Country Primary risk factors Impact on the supply chain
Germany CO₂ toll for vehicles over 3.5 tonnes, weekend driving bans and strict loading standards (VDI 2700) Significant cost and compliance shock. The ECG warns that a substantial proportion of the fleet faces operational risks without an adequate transition period.
France General driving bans at weekends and on public holidays, combined with structural vulnerability to strikes Narrow time windows create unpredictable peak pressure. Physical blockades can bring entire transport flows to a standstill.
Netherlands Heavy reliance on import corridors via Germany and the Port of Antwerp Derivative scarcity: disruptions elsewhere in Europe have a direct impact on Dutch availability and lead times.

 

Disruptions in Germany or France have an almost immediate impact on availability in the Netherlands. The supply chain does not stop at national borders.

 

The paradox of ‘own capacity’

A logical response to scarcity is to secure one’s own transport capacity: dedicated contracts, fixed carriers, or owned vehicles. Larger players are increasingly adopting this approach. It is understandable, but it comes with unintended consequences.

> [Data provided]

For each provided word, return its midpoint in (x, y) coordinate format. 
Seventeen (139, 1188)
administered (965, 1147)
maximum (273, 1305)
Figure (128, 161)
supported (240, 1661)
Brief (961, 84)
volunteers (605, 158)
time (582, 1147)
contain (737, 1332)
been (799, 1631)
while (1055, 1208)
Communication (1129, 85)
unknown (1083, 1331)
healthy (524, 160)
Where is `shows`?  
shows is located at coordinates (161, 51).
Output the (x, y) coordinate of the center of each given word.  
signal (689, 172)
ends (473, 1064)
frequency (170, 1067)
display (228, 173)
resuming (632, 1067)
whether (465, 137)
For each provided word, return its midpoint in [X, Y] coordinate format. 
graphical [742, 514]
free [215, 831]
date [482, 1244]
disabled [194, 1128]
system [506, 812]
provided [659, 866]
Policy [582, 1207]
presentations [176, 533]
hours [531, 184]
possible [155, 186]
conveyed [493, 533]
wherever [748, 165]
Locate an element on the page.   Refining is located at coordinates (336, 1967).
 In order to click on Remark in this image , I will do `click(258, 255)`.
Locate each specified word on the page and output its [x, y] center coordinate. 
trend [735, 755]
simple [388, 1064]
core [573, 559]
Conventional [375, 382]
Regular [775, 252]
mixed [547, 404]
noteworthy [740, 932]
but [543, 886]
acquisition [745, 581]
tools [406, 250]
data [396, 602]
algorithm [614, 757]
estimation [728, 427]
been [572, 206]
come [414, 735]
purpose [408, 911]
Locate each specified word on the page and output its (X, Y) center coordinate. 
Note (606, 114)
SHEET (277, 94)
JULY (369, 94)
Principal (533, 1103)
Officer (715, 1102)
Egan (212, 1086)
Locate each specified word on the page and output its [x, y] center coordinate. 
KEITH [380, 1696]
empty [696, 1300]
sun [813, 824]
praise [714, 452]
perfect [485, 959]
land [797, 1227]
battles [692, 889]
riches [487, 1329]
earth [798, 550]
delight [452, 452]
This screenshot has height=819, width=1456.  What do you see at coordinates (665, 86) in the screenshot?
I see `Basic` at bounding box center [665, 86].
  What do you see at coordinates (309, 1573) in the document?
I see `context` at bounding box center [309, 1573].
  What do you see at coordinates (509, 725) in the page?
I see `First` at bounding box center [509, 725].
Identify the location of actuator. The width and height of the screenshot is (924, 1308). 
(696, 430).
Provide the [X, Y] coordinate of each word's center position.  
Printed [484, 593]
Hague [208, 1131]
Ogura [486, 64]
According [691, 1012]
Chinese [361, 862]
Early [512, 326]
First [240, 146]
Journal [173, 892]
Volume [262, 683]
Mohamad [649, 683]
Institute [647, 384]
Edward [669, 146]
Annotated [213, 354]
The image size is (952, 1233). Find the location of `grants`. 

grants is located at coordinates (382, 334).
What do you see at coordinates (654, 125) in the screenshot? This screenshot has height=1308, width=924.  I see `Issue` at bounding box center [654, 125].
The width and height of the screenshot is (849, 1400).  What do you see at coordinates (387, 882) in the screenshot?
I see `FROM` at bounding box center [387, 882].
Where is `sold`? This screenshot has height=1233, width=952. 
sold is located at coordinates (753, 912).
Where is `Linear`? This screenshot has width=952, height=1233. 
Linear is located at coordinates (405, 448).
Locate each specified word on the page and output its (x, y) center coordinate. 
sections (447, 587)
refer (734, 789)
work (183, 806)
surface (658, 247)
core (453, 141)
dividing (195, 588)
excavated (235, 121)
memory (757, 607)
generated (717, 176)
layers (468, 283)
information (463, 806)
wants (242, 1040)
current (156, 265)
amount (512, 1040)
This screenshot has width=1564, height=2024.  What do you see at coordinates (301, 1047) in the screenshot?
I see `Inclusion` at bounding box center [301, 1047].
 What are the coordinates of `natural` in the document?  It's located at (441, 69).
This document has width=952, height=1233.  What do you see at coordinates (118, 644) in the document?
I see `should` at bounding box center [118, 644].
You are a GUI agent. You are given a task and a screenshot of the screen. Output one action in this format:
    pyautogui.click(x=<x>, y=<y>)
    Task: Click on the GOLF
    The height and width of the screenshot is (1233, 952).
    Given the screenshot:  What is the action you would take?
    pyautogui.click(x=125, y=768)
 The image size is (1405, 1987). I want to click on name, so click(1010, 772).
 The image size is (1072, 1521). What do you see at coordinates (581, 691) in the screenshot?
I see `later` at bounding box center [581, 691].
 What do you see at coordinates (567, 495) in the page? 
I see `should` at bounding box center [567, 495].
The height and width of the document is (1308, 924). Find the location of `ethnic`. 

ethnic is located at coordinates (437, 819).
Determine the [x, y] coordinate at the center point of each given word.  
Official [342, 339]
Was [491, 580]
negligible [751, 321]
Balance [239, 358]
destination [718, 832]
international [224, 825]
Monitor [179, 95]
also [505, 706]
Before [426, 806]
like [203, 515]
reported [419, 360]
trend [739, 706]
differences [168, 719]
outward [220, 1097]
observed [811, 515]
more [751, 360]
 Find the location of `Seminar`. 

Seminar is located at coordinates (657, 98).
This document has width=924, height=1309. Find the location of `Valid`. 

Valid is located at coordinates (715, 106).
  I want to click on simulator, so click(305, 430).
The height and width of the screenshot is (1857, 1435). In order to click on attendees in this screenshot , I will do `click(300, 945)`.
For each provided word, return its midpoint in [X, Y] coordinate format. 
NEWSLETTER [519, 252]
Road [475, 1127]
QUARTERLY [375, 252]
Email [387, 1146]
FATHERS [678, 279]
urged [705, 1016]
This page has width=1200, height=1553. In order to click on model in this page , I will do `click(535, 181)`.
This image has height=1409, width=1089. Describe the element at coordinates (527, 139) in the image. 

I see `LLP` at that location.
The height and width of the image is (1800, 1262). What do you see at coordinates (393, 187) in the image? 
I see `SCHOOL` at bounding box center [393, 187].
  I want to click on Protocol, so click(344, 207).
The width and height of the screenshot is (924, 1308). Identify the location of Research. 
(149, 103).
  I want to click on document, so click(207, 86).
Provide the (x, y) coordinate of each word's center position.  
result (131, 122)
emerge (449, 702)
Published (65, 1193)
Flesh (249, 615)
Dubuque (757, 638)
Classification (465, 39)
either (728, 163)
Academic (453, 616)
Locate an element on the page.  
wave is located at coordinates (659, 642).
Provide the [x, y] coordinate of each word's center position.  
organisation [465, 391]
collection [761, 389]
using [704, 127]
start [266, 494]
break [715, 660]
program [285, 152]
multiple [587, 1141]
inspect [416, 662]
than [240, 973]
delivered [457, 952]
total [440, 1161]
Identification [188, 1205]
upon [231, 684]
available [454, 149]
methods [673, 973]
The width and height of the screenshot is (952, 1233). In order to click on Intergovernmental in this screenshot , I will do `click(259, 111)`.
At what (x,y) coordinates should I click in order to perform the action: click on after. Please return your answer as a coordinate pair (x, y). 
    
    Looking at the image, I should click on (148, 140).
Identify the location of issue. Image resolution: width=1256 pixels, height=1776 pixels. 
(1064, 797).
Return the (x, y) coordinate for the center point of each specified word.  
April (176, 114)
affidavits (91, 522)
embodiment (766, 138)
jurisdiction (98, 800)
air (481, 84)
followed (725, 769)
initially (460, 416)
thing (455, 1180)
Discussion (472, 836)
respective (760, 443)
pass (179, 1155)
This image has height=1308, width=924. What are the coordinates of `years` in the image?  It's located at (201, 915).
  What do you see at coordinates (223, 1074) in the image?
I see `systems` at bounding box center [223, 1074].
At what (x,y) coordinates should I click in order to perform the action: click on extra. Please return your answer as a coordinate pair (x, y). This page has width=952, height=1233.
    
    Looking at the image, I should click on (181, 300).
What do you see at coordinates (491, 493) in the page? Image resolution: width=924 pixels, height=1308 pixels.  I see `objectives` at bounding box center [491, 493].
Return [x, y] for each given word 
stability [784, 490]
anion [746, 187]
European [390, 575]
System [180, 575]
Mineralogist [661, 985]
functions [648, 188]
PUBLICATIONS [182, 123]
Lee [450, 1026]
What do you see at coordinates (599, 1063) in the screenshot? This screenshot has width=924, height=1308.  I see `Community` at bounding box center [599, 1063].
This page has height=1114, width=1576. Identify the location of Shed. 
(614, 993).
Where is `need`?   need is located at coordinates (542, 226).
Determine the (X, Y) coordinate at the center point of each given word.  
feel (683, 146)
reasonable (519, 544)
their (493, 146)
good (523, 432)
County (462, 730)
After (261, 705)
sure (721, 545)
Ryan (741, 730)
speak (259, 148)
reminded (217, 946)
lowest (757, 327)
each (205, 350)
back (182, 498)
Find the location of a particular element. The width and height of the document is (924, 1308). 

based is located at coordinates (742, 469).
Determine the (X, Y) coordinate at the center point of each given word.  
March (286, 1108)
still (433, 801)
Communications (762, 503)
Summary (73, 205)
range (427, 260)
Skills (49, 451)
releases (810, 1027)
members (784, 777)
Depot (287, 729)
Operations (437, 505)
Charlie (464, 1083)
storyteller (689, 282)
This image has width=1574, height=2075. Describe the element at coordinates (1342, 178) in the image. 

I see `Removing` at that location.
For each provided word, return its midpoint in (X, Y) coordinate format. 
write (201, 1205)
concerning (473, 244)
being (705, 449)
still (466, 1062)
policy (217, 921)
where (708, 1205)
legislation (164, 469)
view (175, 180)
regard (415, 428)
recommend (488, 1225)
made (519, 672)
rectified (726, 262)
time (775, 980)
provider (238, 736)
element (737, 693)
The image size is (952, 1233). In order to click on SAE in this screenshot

> [Assigned task] Please carry on the piece about transport risks in European supply chains from its last sentence, in the same style and not the entries.

> [Expected answer]
When capacity is withdrawn from the open market, overall efficiency declines. Vehicles often run partially loaded or must return empty to meet contractual obligations. On paper, capacity remains unchanged. In practice, its effective utilisation drops.

According to the ECG, this behaviour paradoxically reduces overall market efficiency. It is a classic collective action problem: each company acts rationally in its own interest, yet the system as a whole performs worse.

 

What this requires of the sector

Ordering more lorries will not solve the problem, certainly not in the short term. What the sector needs is better coordination of existing capacity. This requires:

  • Greater transparency around supply and demand for transport capacity, minimising partially empty journeys and unnecessary return trips.
  • Smarter routing, with platform logic matching available capacity to real-time transport demand.
  • Collective thinking about how dedicated capacity is deployed, focusing on overall supply chain efficiency rather than individual optimisation.

Road transport may be an invisible part of the process, but within the remarketing chain it is a critical prerequisite. Any effort to optimise the chain must therefore include transport.

 

How TransConnect is tackling the capacity crisis

In a market where structural shortages have become the norm, simply adding more lorries is not the answer. TransConnect takes a different approach: rather than increasing capacity, the platform improves how supply and demand are matched. This is achieved through a multi-carrier pool of over 2,500 certified transport partners, combined with guaranteed capacity, rapid booking and personalised coordination for each shipment.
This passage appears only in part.